I imagined forgiving him.
I imagined having to say goodbye and him begging me not to go.
I imagined falling in love with him and coming back.
I imagined realizing how big of a mistake that would be!
Then, I imagined the inevitable break up.
Right after I’d taken us through the pains of breaking up after what would be eight wonderful (emotionally draining) months together, I realized I was getting a little carried away. I reigned my imagination back in.
I decided to wait and see if our flirtation turned into more.
After a few days of that, I got bored. I decided to go back to imagining him. The way he would sweep me up and kiss me, a romantic getaway, passionate vase-throwing arguments…

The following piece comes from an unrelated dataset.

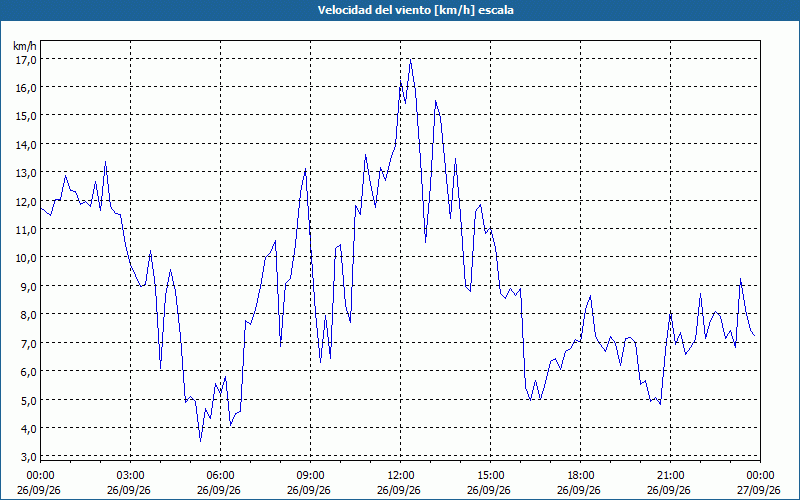The width and height of the screenshot is (800, 500).
Task: Click the 15:00 time axis label
Action: tap(490, 476)
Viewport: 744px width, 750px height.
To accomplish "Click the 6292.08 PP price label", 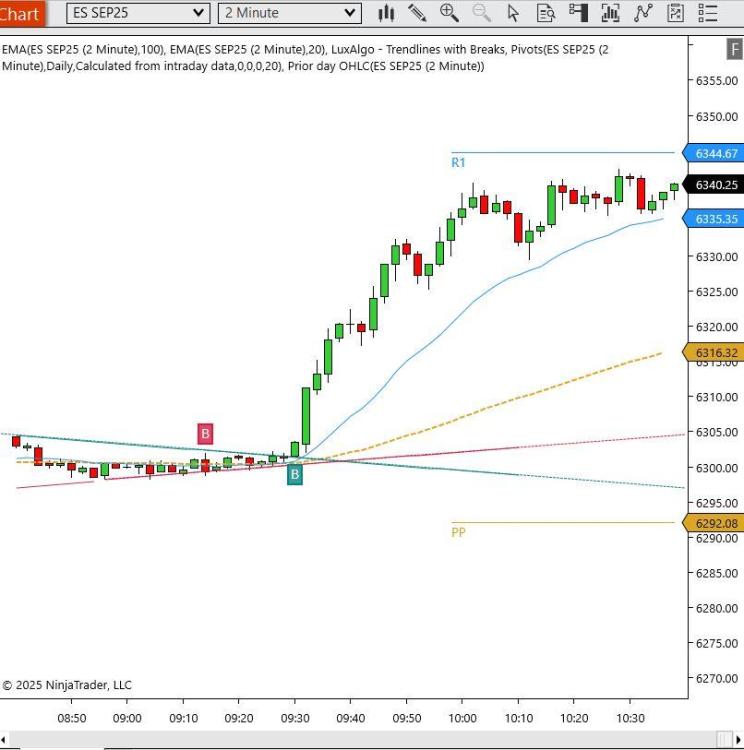I will (715, 523).
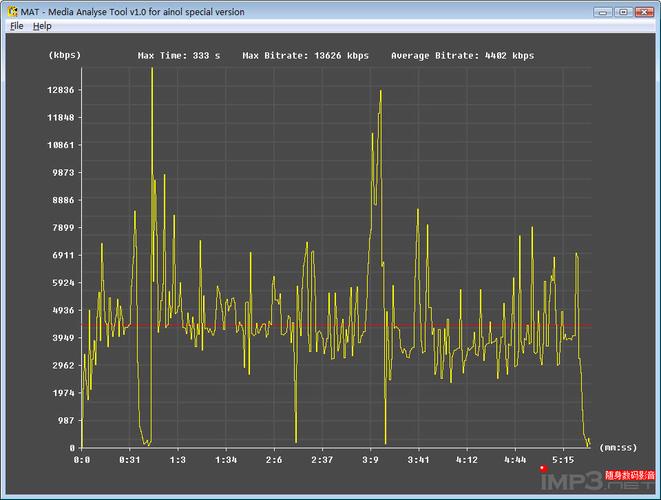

I stalked him on Facebook. He is just as cute in his profile picture as he is inside my brain. I felt this primal need to get his attention. Like, my inner cave-woman urges were chanting, SOMETHING HAS TO HAPPEN WITH THIS GUY. And we all know what SOMETHING is.
Facebook was a fail. I couldn’t believe we didn’t have a single friend in common. There was no one on whose wall I could comment so my name showed up in his news feed. I looked at his list of friends, thinking maybe there was someone I knew – some “in” to his online social circle. None. Then, I realized what I was doing and ex’d out of Facebook. It was like I was outside of my own body watching myself. The crazy had completely taken over. I.was.helpless.
Later, while I was singing in almost-harmony with Melissa Etheridge, I flashed through various scenes of my imaginary relationship with this very real guy, reliving some of the highlights I’d previously imagined and manifesting several new dramatic scenes.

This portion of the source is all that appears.